Она с опаской кладёт руки ему на талию — и они тут же оказываются сброшенными резким движением с хлопком, от которого истерзанные цепью запястья вспыхивают огнём. От неожиданности Сакура подскакивает, но он не даёт ей принять вертикальное положение, с силой дёргая за юбку вниз и заставляя проскользить ему между ног. Прямо перед носом Сакуры оказывается его член. Плотный, истекающий соком. Она на секунду робеет, но Саске в этот момент сильно выкручивает ей соски, один из которых отзывается десятикратной болью — из глаз брызгают слёзы, и Сакура внезапно понимает, чего от неё ждут.
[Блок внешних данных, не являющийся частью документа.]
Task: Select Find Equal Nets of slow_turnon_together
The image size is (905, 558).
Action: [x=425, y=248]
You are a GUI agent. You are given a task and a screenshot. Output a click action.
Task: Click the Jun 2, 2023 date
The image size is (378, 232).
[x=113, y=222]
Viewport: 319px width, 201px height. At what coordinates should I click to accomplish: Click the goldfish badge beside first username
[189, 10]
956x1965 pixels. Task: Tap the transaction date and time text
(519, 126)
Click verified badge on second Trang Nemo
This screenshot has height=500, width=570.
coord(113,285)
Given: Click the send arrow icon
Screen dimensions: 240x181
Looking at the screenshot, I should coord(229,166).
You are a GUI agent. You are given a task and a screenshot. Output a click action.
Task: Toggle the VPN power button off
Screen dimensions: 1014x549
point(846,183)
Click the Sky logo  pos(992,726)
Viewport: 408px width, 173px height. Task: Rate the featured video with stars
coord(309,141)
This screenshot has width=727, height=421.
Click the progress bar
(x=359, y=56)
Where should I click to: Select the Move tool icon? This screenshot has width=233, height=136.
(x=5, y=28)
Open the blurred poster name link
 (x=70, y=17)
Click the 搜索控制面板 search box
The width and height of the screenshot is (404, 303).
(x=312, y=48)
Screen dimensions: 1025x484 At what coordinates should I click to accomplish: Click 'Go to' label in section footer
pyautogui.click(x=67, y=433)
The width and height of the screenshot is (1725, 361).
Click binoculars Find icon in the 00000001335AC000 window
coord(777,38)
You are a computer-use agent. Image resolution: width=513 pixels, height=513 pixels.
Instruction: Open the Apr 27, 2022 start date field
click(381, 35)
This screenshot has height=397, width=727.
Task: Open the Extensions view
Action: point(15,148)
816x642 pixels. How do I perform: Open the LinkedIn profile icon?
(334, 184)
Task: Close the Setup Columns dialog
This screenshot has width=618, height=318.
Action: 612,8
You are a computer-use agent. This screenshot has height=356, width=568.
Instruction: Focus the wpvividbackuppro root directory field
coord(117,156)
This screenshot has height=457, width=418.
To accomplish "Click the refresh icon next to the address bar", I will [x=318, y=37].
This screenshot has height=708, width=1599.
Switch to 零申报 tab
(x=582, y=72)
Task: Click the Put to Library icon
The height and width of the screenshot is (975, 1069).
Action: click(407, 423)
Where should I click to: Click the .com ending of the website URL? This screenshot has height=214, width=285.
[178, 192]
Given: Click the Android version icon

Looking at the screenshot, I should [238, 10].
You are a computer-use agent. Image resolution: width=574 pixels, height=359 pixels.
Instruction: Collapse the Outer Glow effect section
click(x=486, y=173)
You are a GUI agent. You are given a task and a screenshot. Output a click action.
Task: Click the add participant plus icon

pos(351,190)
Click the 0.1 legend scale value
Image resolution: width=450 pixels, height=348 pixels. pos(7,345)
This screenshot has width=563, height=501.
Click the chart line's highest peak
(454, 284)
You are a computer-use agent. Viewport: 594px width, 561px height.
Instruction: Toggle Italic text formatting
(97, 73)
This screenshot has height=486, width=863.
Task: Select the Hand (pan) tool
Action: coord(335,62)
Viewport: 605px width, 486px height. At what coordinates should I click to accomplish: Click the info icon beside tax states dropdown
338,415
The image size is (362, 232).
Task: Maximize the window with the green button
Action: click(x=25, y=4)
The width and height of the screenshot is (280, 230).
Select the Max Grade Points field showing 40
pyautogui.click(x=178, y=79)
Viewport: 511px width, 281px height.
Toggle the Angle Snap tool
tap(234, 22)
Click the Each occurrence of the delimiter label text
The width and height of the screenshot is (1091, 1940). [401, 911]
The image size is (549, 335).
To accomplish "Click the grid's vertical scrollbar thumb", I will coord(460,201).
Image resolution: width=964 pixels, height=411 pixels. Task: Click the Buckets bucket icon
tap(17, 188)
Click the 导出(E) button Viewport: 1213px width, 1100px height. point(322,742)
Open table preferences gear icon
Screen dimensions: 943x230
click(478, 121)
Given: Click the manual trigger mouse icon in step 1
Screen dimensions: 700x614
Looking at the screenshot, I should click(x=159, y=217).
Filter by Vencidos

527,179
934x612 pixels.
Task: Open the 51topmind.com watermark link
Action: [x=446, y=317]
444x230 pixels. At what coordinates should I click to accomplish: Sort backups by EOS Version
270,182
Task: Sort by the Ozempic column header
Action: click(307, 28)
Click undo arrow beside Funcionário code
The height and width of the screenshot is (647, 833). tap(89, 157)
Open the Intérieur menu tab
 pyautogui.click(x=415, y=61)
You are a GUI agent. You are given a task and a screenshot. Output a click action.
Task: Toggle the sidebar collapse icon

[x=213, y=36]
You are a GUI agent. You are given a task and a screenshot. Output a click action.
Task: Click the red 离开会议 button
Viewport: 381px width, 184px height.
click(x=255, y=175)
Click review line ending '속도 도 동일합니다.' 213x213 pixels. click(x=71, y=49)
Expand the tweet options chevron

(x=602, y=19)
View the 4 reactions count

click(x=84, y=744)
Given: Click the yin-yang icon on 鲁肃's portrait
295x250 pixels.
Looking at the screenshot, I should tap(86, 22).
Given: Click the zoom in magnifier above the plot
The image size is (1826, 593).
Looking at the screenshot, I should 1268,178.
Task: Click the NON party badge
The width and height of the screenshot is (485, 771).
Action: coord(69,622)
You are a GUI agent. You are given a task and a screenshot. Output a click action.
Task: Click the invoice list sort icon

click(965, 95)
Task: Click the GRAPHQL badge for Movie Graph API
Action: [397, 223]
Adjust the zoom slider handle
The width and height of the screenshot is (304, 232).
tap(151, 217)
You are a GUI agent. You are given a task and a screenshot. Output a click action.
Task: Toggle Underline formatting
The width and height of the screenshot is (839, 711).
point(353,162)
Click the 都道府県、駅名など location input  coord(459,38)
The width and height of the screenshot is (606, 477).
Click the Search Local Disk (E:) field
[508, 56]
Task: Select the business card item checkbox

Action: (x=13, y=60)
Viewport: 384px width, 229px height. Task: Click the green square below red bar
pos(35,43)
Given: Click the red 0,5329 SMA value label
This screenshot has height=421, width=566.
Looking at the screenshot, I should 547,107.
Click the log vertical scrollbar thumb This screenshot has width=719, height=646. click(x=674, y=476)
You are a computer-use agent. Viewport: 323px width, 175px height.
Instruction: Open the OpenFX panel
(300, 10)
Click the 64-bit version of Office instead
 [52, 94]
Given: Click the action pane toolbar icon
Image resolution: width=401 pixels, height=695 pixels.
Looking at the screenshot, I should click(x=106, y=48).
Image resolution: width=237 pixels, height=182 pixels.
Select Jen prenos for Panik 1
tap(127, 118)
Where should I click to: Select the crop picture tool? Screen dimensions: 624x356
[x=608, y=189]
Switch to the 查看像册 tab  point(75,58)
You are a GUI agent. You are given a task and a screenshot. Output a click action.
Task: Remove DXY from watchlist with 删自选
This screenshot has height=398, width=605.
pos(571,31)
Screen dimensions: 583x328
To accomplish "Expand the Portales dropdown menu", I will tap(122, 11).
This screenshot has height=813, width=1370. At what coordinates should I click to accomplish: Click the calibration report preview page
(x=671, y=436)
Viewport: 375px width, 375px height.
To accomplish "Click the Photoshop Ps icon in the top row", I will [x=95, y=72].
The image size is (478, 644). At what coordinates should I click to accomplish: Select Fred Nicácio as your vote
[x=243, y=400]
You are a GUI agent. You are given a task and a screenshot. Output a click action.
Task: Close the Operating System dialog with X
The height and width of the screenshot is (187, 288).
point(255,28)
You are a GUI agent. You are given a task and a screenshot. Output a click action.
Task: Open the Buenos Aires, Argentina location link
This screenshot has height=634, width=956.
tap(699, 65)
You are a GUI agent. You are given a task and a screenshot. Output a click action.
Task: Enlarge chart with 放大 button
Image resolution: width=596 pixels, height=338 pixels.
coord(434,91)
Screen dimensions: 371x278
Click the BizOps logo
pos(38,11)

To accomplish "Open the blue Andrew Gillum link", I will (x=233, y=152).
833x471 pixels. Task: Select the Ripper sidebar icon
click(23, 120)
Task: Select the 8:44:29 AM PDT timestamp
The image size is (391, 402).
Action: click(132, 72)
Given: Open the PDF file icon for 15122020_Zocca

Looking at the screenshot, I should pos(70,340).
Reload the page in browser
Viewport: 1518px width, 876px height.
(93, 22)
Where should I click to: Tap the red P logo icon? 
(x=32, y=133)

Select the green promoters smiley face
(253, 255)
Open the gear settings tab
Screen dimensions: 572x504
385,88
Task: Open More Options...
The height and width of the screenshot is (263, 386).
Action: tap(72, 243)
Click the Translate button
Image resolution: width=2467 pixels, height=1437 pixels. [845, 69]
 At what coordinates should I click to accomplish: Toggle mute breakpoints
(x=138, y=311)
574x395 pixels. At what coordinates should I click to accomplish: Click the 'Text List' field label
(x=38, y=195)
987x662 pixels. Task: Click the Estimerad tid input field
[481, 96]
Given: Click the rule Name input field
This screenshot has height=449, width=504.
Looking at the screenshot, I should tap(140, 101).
Она осторожно тянется губами, убеждая себя, что это часть Саске, часть любимого, так она сможет сделать ему приятно, возможно, даже наконец-то достучаться до души… С его губ срывается вздох, когда Сакура осторожно прикасается. Это слегка подстёгивает, она прижимается плотнее и трогает гладкое языком. Пальцы Саске сильнее сдавливают её бока, Сакура проводит языком под головкой и чувствует, что его руки уже стискивают её так, что становится тяжело дышать и вот-вот хрустнут рёбра. Она всхлипывает — и тут же понимает, что совершила ошибку. Не давая ему времени изменить положение, она хватает член ртом глубже и там, внутри, зализывает, зализывает, зализывает собственную несдержанность, давясь слюной и желанием сорвать ещё один такой вздох.